Megabus, Magbus tells me, offers fares as low as £1 if you book early enough. It's all a Stagecoach operation, which means Citylink is part of the group and you're as likely to find yourself on a Citylink coach as on one of those garishly-painted Megabus double deckers. I quite enjoyed it - somehow it's not as tiring as rail travel, though I've no explanation why that should be the case. Passengers were polite to each other in a way I haven't noticed on trains - the young lass next to me, before implanting her iPod Nano earphones in her lugs, earnestly asked me to tell her if I was being disturbed by sonic overspill. You never get that when Scottish Exec execs are shouting the odds and stumbling to you in Scotrail first class (£1 upgrade at weekends).
Anyway, the Sandyford as usual, meal with Mag, Walk the Line (belatedly; it was wonderful) and Syriana (impressive, but tricky to follow. Clooney is great but not as great as Christopher Plummer). Then whoosh, back up on the bus and into Aberdeen. A man with a head severely shaven'n'scarred sat ahead of me and talked incessantly, entertainingly and obscenely on his mobile, systematically sorting out what seemed like a turbulent personal life. No ventilation and it was stiflingly hot.
The snow was on the wane in Castle Greyskull, but not in Shetland, where they were being deluged with the stuff. No power cuts, my wife told me, so that was something. People were ski-ing and snowboarding just up from our house. But what do they do with the skis the rest of the year?

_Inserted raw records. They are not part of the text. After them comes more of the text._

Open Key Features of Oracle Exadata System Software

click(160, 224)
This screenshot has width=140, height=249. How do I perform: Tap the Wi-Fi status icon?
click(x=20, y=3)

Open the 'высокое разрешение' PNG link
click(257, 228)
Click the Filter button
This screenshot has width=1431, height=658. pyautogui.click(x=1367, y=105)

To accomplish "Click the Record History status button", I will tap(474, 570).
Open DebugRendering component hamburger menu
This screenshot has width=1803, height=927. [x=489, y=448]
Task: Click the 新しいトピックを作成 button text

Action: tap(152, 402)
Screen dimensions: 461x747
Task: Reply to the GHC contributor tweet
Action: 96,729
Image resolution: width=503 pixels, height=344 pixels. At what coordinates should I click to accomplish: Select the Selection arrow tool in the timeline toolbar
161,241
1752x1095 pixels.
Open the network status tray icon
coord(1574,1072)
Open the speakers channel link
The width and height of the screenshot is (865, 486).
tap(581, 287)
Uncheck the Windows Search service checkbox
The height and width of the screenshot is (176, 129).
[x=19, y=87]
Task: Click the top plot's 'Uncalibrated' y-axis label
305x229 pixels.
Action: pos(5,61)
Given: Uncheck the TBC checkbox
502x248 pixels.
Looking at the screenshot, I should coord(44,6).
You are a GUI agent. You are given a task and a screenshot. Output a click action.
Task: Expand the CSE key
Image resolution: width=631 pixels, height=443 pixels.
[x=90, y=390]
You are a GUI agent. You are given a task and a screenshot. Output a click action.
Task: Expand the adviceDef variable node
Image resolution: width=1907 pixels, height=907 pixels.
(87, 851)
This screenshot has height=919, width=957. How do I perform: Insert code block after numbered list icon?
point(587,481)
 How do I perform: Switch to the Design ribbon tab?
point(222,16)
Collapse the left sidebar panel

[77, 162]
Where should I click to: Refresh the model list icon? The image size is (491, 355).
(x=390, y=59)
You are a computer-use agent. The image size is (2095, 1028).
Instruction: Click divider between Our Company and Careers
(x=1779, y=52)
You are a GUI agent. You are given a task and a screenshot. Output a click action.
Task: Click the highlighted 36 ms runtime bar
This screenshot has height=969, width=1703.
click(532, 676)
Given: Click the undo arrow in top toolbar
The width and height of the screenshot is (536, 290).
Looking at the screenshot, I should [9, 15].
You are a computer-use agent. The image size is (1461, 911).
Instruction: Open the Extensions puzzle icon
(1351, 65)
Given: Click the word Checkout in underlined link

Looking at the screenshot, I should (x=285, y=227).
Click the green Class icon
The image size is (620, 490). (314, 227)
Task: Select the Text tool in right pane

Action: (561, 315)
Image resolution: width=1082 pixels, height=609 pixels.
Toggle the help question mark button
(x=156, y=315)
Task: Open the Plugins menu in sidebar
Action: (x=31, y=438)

Anyway, last night Jeff Z and I ate at Cafe 52, which The Herald has declared something like 12th best restaurant in Scotland, and in which I have eaten superbly in the past. Not last night. It was OK, but the food was over-spiced, and chilli-laden Cullen Skink frankly I can do without. A disappointment. Also annoying that Beans, that handily-late-opening coffee bar on Union St, was shut, but there was, fortunately, the excellent Under the Hammer to repair to.
Today the snow is turning black, and it looks like all the schools in Shetland will re-open tomorrow. Hopefully by Friday, when I get the boat home, it will be spring.